Hakukone

Hakukone ("search engine" in Finnish) is a simple full-text search backend specifically for the Finnish language.

Given a set of Finnish text documents, Hakukone provides a web service with the following functions:

Keyword search using Voikko for lemmatization and BM25+ for ranking
Embedding-based search using cosine distance for ranking
Adding a batch of new documents
Marking a document as soft-deleted
Compacting i.e. rewriting the database in the background while dropping soft-deleted documents

While this should be regarded as a hobby project that pales in comparison to established full text search systems like Solr/Elasticsearch/Meilisearch/Tantivy, it has a couple of advantages:

It uses Voikko for lemmatization, whereas other systems seem to use more coarse stemming rules.
It supports both keyword-based search and embedding-based ("semantic") search. Many alternatives don't provide both.
It's small and simple, and thus relatively easy to understand, modify, deploy and maintain.

Goals and scope

This project aims to do a decent job of full-text search in Finnish. Therefore it may develop additional tuning for the Finnish language e.g. in the way that Voikko is applied.

Otherwise the project is pretty much feature complete. For instance, it does not aim to:

provide a UI
combine keyword-based and embedding-based search results
- A frontend can use e.g. RRF to do that.
structured documents (fields, schemas, ...)
reach state-of-the-art performance for large datasets (see below)

Performance

Performance is good enough for small to medium datasets.

With the Finnish Wikipedia dataset (~880k documents, ~100M words as of 2024-05-01), using a Ryzen 5900X with Precision Boost off and 4.2GHz all core max:

Embedding-based search with 1536-dimensional embeddings takes about 150ms with all 24 threads, or 1.1 seconds with a single thread.
- Scaling: O(documents_in_database * embedding_length)
Keyword search takes about 20-30ms per uncommon search word, but very common words like "ja" can take around 250ms (or 1 second with a single thread).
- Scaling: O(query_words * documents_matched)

Scaling could be improved with indices like HNSW, but for my simple use cases I prefer the simplicity and predictability of the current setup: no need to tune index parameters for speed/accuracy etc.
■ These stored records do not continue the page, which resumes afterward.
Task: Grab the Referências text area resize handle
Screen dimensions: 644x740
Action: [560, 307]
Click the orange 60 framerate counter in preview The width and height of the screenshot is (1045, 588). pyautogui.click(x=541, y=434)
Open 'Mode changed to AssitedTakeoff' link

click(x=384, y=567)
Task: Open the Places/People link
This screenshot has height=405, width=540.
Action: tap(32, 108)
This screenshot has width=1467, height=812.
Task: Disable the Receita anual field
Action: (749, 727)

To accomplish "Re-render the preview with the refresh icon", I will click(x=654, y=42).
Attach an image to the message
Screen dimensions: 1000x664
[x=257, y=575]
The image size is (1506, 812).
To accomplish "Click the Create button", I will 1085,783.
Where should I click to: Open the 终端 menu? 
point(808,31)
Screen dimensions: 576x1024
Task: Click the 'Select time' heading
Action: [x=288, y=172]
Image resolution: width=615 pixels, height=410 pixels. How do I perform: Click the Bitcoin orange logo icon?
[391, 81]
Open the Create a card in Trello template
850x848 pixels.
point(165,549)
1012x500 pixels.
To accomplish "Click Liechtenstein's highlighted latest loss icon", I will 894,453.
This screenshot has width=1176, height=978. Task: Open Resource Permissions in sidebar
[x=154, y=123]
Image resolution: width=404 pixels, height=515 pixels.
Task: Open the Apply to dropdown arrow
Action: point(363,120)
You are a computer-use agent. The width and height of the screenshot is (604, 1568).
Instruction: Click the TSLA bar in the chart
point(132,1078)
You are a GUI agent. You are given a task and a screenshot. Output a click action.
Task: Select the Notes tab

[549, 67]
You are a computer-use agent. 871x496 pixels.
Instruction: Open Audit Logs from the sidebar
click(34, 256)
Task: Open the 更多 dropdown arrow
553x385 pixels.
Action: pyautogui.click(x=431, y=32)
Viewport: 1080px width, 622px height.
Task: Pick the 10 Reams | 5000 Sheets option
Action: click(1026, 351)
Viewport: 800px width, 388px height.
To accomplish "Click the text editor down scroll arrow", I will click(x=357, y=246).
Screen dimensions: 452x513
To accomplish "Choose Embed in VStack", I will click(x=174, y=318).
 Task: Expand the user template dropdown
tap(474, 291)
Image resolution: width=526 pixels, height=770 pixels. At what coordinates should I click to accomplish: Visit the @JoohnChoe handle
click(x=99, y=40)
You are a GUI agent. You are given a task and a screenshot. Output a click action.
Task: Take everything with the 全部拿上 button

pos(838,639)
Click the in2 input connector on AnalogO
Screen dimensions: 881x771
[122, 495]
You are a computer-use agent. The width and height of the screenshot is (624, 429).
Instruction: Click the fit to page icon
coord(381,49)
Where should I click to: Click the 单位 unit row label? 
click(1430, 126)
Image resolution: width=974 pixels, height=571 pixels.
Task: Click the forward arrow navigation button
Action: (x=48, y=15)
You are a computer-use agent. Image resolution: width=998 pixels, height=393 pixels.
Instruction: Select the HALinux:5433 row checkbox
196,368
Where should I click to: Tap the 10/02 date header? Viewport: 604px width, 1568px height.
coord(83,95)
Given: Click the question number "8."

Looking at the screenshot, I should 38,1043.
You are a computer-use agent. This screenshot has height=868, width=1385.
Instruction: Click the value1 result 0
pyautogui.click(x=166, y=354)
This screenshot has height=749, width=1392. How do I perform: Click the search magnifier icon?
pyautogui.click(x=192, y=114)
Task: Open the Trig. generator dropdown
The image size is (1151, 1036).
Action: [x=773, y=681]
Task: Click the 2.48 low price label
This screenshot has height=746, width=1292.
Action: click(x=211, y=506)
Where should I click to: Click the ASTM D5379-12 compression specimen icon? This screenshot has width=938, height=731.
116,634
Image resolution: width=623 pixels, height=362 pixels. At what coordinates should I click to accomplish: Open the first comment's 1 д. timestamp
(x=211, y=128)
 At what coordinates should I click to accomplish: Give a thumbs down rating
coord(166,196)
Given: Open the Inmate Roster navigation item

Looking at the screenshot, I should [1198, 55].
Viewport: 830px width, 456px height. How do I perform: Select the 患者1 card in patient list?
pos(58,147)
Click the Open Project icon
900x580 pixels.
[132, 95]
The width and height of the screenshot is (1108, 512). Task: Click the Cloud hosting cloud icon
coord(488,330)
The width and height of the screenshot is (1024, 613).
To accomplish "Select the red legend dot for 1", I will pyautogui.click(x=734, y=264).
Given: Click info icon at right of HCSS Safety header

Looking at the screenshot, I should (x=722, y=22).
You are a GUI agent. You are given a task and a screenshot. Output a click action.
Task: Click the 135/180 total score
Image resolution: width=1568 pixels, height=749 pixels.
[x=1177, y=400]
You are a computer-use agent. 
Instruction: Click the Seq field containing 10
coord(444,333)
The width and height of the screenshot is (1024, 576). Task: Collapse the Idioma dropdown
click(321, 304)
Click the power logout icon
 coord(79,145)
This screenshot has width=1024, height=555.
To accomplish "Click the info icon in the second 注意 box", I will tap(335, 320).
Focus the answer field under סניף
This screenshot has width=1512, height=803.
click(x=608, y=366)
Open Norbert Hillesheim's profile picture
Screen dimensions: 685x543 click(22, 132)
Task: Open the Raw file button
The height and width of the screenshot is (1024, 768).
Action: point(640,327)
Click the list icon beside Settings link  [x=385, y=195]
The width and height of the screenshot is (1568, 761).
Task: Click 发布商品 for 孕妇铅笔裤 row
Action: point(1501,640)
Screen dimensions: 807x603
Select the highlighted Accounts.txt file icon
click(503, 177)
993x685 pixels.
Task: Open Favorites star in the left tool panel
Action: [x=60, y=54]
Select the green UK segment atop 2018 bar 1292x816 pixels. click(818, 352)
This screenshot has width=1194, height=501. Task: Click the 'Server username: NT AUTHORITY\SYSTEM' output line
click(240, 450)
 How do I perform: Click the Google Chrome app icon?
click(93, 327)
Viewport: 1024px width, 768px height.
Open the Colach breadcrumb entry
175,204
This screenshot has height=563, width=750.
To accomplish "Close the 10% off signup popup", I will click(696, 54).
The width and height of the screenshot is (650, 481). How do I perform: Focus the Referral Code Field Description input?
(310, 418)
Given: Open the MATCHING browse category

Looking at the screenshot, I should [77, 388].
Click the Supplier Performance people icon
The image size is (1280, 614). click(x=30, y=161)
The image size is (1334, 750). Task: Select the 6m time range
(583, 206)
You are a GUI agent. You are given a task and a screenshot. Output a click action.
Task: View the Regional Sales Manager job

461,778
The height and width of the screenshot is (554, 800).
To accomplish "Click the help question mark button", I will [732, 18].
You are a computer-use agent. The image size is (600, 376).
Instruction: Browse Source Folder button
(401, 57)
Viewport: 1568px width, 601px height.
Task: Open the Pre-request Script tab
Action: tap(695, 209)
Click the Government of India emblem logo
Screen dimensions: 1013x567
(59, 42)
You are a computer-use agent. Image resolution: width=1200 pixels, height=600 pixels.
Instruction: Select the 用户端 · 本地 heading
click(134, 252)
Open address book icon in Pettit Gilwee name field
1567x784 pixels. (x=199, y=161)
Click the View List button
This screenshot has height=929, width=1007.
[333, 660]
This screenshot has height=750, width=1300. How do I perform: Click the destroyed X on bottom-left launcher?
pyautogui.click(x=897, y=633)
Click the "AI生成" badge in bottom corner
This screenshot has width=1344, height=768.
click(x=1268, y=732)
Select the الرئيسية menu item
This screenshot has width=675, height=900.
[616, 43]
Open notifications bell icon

Horizontal scaling is also possible.

How to use

Import data

You can do an offline data import on the command line as shown here, or you can use the API.

Prepare a file with one JSON object per line. The objects should have the following fields:

id (string)
text (string)
emb (list of numbers) - the embeddings, e.g. from OpenAI.

Pipe the file to the following command to import the data:

cat data.jsonl | cargo run -- import-jsonl --data-dir ./data --embedding-len 1536

Run server

cargo run -- serve --host 127.0.0.1 --data-dir ./data --embedding-len 1536

Test:

curl \
  -X POST \
  -H 'Content-Type: application/json' \
  -d '{"query": "kissan karvat", "limit": 10}' \
  http://localhost:3888/api/search/by-text

See API below for further instructions.

Deployment

There's a Dockerfile:

docker build -t hakukone:latest .
docker run -d -p 3888:3888 -v ./data:/app/data hakukone:latest serve --embedding-len 1536

Security

While this project uses very little unsafe Rust, it has some dependencies written in C/C++. Most importantly, text queries are passed to Voikko's tokenizer and analyzer. While Voikko is mature software, input validation and strong sandboxing may still be wise.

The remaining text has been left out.